#### Material for this exercise

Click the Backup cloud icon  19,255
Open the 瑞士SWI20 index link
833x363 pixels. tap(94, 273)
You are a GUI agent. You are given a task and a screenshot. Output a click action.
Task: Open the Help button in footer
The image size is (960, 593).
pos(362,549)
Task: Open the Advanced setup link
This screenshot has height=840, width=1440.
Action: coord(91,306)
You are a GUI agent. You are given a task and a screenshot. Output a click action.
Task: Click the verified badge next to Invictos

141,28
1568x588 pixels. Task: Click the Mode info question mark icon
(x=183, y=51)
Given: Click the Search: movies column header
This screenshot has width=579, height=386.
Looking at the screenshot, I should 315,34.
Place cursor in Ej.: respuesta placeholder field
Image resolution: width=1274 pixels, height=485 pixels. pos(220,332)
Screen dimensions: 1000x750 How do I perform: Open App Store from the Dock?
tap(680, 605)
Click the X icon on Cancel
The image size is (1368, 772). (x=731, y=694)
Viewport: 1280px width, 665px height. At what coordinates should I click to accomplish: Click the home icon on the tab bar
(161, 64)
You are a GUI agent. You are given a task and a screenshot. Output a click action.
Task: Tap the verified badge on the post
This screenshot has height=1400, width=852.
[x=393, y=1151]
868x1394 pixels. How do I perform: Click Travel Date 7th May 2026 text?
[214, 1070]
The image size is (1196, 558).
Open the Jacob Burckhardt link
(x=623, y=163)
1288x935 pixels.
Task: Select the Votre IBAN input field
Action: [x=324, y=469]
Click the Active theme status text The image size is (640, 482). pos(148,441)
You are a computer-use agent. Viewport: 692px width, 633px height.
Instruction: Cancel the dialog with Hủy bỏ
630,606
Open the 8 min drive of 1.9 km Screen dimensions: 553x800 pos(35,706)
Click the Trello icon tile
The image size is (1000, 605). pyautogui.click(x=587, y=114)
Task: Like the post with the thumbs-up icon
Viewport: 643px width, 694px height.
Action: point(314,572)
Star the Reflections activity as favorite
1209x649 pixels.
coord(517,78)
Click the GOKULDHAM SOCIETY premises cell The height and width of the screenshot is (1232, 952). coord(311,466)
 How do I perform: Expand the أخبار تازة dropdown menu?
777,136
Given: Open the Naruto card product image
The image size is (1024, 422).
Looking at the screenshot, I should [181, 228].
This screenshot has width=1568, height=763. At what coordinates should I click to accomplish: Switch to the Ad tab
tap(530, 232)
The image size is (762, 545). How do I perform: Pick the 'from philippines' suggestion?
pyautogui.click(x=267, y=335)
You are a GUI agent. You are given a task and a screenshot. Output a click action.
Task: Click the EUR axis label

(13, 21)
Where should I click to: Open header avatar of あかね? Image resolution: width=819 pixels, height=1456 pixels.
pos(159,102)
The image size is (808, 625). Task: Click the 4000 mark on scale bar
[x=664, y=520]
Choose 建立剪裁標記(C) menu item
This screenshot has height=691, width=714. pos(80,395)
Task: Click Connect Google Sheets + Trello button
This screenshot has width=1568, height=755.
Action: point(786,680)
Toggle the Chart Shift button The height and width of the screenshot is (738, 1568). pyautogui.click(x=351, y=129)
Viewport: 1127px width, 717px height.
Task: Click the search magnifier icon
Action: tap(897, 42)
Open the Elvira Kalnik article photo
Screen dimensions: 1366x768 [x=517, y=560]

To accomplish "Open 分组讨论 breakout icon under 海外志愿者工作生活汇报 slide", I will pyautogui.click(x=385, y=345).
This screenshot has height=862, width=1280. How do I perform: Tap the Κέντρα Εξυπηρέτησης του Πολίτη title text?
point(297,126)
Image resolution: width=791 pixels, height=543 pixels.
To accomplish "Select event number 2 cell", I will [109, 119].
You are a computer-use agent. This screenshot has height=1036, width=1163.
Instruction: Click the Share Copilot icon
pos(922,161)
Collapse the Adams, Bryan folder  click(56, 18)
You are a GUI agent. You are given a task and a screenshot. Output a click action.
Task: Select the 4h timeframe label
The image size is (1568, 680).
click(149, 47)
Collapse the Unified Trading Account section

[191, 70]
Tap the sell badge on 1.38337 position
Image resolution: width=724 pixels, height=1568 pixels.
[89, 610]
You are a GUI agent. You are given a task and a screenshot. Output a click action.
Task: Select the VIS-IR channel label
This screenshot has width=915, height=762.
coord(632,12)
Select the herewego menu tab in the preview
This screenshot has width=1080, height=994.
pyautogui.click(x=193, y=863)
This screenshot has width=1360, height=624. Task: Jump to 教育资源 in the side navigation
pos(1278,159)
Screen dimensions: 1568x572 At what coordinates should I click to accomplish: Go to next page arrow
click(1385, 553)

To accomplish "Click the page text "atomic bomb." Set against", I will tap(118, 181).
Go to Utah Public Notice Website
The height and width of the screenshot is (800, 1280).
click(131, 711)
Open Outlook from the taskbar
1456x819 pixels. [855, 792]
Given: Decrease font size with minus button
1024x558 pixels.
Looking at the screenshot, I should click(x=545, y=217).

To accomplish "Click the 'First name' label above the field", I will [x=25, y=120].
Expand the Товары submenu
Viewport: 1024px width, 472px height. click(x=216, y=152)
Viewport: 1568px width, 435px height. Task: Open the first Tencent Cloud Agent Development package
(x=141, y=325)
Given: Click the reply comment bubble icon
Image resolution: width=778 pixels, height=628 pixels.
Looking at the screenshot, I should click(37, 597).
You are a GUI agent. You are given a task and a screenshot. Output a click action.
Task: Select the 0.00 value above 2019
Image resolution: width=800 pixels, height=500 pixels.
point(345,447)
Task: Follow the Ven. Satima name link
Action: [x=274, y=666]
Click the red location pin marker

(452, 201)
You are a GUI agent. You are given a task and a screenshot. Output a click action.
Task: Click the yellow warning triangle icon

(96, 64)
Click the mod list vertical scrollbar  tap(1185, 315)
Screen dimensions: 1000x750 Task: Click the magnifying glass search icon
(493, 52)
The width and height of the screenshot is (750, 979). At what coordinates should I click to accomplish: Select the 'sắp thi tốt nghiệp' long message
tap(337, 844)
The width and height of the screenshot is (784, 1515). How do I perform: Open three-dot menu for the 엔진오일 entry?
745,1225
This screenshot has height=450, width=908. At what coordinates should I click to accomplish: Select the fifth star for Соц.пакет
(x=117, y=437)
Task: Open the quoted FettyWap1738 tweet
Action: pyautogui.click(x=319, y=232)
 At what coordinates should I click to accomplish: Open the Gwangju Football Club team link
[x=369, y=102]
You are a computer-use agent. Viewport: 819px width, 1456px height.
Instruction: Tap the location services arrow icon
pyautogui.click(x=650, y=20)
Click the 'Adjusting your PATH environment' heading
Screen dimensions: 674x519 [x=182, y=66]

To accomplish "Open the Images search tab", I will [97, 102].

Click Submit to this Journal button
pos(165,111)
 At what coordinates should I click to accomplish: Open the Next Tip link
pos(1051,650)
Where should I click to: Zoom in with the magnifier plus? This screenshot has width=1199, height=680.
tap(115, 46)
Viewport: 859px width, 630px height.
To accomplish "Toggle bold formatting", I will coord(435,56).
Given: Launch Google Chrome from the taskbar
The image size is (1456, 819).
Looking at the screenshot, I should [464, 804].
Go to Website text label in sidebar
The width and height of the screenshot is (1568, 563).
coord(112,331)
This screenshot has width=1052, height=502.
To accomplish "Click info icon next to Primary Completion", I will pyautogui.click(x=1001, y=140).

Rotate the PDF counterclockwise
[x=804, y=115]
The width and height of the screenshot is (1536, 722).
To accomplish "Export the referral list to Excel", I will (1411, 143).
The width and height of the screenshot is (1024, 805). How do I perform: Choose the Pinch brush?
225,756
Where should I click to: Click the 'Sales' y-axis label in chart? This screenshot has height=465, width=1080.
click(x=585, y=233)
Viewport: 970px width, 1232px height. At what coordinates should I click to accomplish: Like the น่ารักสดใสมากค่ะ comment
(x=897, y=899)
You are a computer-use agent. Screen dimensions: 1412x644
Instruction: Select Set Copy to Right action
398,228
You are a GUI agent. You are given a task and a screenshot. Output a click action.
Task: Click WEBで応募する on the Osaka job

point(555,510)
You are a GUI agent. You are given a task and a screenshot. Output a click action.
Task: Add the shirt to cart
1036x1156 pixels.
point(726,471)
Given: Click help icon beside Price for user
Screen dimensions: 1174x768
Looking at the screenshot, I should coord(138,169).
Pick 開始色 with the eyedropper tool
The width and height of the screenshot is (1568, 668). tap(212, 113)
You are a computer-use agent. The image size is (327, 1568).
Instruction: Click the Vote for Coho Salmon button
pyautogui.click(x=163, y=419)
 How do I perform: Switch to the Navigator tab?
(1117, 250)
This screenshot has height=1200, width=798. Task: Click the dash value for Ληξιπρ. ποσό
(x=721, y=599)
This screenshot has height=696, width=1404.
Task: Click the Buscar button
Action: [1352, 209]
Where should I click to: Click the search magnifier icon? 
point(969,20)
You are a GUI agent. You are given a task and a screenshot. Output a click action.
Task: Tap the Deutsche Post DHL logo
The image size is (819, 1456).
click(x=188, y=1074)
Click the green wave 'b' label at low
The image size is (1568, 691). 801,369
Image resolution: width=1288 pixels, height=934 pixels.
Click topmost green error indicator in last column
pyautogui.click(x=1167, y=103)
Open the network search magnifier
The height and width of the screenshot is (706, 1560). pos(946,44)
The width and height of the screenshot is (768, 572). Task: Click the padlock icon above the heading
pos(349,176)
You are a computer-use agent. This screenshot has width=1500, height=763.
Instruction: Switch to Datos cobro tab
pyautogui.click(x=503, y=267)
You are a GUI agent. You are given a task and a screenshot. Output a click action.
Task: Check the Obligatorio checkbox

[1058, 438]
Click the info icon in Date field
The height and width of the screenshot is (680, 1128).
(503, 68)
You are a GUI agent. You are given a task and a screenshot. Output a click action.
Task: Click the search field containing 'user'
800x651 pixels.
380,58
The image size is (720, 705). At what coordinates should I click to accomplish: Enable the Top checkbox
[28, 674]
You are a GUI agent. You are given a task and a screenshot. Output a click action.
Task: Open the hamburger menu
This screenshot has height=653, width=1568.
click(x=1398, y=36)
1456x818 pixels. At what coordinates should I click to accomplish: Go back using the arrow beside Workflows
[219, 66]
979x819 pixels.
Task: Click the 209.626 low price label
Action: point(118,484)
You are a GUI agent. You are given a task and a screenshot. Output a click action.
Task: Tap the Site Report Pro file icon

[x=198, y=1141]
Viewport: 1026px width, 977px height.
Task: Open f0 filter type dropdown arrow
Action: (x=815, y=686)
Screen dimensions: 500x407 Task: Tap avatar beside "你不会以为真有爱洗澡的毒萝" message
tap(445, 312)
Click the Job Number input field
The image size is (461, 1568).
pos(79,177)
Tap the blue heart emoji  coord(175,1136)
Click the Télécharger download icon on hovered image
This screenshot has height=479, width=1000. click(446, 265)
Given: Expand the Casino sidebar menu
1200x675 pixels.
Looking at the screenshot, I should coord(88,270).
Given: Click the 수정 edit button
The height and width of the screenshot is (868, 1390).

########

Problem details:
Starting at the line that has "Open Outlook from the taskbar" and ending at the line that has "Task: Select the 0.00 value above 2019", please write out the lines above exactly, leaving out all others.

Solution for this exercise:
Open Outlook from the taskbar
1456x819 pixels. [855, 792]
Given: Decrease font size with minus button
1024x558 pixels.
Looking at the screenshot, I should click(x=545, y=217).

To accomplish "Click the 'First name' label above the field", I will [x=25, y=120].
Expand the Товары submenu
Viewport: 1024px width, 472px height. click(x=216, y=152)
Viewport: 1568px width, 435px height. Task: Open the first Tencent Cloud Agent Development package
(x=141, y=325)
Given: Click the reply comment bubble icon
Image resolution: width=778 pixels, height=628 pixels.
Looking at the screenshot, I should click(37, 597).
You are a GUI agent. You are given a task and a screenshot. Output a click action.
Task: Select the 0.00 value above 2019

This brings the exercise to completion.